To sum it up, EGC underlines the importance of knowing well a few languages, so that you can actually understand what is spoken, the unimportance of hard-to-develop foreign language skills, the fact that the most widely teached and spoken languages really do cover the languages you'll meet, and the fact that mutual effort to be mutually understood by any language (gestures, speech, prices) easily overcomes language barriers when there is need.

Life Around Lake Siljan

Yesterday, I was on a tourist bus trip. The trip took whole day and we visited towns around lake Siljan.

Half of the participants were Japanese. They're a nice group of people to go to tourist trip with, since they're unashamedley conformist, which is usually good when visiting totally new places.

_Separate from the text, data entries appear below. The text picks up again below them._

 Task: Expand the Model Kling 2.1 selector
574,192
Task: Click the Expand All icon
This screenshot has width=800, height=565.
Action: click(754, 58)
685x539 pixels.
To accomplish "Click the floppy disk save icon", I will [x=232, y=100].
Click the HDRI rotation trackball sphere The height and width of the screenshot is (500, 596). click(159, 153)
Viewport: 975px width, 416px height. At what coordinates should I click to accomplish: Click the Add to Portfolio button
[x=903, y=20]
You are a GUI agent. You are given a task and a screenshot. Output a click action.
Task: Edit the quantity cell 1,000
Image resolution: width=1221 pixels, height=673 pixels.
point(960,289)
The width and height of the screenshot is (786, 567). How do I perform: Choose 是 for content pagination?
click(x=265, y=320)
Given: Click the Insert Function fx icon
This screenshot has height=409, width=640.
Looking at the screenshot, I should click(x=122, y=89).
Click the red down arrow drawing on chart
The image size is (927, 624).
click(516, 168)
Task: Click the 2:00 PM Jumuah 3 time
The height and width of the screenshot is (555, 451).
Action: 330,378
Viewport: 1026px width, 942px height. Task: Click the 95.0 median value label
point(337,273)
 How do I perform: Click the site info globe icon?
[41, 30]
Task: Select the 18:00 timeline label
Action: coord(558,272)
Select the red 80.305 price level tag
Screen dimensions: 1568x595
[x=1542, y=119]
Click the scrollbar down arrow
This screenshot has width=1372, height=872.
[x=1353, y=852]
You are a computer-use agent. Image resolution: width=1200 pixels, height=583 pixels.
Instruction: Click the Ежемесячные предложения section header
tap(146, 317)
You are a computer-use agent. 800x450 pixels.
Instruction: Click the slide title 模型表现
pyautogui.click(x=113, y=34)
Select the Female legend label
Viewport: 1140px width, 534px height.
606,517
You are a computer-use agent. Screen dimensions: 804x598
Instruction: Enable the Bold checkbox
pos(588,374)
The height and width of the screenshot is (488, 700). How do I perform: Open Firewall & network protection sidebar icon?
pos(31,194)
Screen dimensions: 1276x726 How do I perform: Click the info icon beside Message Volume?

Pretty much the whole region is full of houses which are similar to the picture below. They are made from wood, and painted either red or black. The corners are painted either white or black. The guide told me that that in many places they don't give permissions for other kinds of houses anymore, and also that many families build the houses from their own forests.

red house

What do people around Siljan do for living? Very, very few get living from farming, the tourist guid told that Leksand has about 10 farmers. Even if you add part-time farming and animal husbandry, it doesn't do much.

The guide told a lot about tourism, probably because she knows the industry inimately. In Rättvik, pop. 12000, there is an old car event which brings 30000 people there for one week. And the go congress of 1000 persons for two weeks is quite big event for Leksand, pop. 6000. He told about a village with pop. 200 and 6 hotels.

We also visited a Dalacarlian horse workshop. The horses are 5 - 50 cm high. The factory makes a rough cut with a bandsaw, sends the rough horses to carvers who work in their own houses, and then to painters. They have about 50 carvers making these dalacarlian horses.

Dalacarlian horse

Naturally there is also a lot of services which are essential for maintaining modern standard of living and industrial base, but the guide didn't tell about any specific big export industries apart from tourism, hadicrafts and forestry.

Tuesday, July 29, 2008

EGC: Europe: An Emerging Market For Go Education

It's funny and scary to see how others take dead seriously something that is only a hobby for me.

AC Nielsen is a big market research company, which collects market research data by web panel, among other means. The web panel works so that about once a month they send a web questionnaire, which takes 5 - 30 minutes to fill.

Typical market research questions include:

  • Brand recognition: They list a set of brands and ask which of them are familiar.

  • Brand image: They ask what kind of associations some brand brings into mind (quality, price, user group, etc.)

  • Advertisement coverage: They ask if I've heard about a specific campaign.

  • Buying habits, needs, preferences



Well, some players from Korean Myongji Baduk University were collecting similar information about go teaching. The brand recognition part was replaces by asking people to compare Japan's, Korea's and China's influence and contributions to go.. The need part was directed at gauging how much demand there is for professional teaching either face-to-face or over the internet, and what attitudes people have towards go and teaching.

Some questions were quite far-fetched: Since in Europe we use a mix of local language, English and Japanese, unification of go terms and concepts couldn't be less meaningful - it's such a small part of the whole body of knowledge. Also material is widely available. Therefore I guess it does produce new information for those who do it, and you are going to make your living as a go professinal, this kind of market research is the things to do.